*Short problem*
Locate each line in the items below that contains the string "comment", matching case, and copy those lines out.
________________________
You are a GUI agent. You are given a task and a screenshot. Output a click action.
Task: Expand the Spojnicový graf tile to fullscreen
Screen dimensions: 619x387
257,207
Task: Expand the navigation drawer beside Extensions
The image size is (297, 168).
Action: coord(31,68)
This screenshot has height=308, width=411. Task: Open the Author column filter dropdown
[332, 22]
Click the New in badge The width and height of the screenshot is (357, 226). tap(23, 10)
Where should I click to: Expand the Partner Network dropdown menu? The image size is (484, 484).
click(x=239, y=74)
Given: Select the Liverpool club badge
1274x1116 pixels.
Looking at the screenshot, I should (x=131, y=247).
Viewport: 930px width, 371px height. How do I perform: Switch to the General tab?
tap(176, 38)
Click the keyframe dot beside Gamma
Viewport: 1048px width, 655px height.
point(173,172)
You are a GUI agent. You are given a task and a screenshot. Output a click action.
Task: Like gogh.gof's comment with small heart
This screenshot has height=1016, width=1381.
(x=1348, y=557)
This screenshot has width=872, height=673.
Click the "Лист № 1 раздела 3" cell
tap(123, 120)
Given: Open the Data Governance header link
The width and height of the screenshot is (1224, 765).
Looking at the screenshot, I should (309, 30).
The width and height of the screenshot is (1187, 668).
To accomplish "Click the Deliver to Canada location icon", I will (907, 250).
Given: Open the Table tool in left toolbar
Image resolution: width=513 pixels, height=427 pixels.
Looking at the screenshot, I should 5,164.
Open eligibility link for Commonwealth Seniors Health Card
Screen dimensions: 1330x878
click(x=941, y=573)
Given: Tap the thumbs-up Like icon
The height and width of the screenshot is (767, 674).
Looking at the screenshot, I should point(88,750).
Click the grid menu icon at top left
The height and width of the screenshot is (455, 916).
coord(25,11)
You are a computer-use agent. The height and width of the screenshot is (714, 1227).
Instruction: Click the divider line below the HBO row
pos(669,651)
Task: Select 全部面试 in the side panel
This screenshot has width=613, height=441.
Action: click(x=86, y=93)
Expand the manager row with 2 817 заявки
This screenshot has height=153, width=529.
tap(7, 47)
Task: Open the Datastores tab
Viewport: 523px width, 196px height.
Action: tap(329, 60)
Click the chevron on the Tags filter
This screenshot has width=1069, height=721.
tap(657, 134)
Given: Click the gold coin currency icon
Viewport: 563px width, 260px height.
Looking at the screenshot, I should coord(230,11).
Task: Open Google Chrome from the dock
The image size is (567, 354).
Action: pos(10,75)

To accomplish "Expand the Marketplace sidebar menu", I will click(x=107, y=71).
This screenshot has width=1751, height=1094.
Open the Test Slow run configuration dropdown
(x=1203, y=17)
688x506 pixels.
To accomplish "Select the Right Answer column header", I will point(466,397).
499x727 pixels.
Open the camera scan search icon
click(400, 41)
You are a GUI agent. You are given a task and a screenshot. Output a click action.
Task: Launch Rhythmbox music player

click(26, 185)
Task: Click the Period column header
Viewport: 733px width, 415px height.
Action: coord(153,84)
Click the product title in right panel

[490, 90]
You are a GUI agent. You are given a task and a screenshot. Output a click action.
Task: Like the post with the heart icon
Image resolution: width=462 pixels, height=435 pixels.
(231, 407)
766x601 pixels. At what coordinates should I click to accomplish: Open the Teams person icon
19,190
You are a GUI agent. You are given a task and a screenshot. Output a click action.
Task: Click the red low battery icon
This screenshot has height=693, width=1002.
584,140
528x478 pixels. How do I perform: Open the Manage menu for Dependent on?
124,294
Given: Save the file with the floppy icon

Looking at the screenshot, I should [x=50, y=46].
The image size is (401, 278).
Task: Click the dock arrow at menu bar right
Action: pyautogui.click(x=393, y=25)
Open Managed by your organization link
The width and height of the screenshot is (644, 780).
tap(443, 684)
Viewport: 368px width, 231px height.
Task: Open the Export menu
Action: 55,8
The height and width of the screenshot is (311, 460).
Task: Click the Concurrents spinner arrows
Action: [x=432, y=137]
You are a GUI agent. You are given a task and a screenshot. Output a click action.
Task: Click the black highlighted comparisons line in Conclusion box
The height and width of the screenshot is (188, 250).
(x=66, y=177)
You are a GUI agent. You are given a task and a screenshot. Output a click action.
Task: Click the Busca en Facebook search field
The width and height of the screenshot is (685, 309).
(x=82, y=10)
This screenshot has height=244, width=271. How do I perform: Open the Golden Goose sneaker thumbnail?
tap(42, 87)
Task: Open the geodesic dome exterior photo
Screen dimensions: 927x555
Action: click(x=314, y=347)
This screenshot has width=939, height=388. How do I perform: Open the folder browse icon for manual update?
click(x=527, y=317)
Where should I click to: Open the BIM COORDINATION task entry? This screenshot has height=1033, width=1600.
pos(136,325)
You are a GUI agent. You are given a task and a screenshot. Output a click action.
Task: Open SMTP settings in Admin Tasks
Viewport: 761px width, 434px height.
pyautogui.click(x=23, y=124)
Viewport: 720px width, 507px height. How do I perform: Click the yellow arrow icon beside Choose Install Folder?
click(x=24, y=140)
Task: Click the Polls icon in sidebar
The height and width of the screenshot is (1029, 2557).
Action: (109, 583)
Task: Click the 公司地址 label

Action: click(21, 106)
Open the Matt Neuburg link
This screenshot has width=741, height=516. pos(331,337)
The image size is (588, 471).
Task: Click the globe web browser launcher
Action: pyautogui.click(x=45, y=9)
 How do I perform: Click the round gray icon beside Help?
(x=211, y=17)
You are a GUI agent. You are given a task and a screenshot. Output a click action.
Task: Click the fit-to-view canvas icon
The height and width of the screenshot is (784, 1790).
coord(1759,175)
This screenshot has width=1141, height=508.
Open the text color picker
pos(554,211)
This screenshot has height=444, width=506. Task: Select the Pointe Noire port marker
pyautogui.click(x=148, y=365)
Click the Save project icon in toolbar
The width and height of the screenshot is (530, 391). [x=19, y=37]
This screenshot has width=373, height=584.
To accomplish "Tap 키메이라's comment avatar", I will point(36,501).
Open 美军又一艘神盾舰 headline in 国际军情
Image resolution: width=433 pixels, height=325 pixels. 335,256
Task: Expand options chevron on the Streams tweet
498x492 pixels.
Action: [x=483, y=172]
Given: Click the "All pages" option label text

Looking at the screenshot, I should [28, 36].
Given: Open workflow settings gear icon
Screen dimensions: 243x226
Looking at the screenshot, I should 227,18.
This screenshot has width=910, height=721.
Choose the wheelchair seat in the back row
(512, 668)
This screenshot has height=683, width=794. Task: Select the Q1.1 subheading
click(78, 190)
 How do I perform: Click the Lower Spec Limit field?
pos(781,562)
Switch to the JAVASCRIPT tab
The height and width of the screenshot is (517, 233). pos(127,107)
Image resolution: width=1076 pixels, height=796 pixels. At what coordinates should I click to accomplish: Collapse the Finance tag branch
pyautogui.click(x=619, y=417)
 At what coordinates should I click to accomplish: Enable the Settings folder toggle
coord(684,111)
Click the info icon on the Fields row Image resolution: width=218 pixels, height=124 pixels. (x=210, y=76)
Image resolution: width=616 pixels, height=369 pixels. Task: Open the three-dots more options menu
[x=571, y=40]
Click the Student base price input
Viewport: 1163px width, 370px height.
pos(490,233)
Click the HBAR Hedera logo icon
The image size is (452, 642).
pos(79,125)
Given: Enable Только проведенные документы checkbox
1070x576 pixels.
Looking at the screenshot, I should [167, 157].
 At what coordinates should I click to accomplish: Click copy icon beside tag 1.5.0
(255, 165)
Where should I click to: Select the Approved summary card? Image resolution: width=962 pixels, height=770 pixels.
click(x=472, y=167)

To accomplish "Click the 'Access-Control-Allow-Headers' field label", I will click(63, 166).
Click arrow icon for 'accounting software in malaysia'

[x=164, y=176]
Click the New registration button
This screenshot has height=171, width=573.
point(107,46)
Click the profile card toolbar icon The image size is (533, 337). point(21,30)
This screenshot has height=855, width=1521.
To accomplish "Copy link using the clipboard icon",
________________________
*Exercise output*
Task: Like gogh.gof's comment with small heart
To accomplish "Tap 키메이라's comment avatar", I will point(36,501).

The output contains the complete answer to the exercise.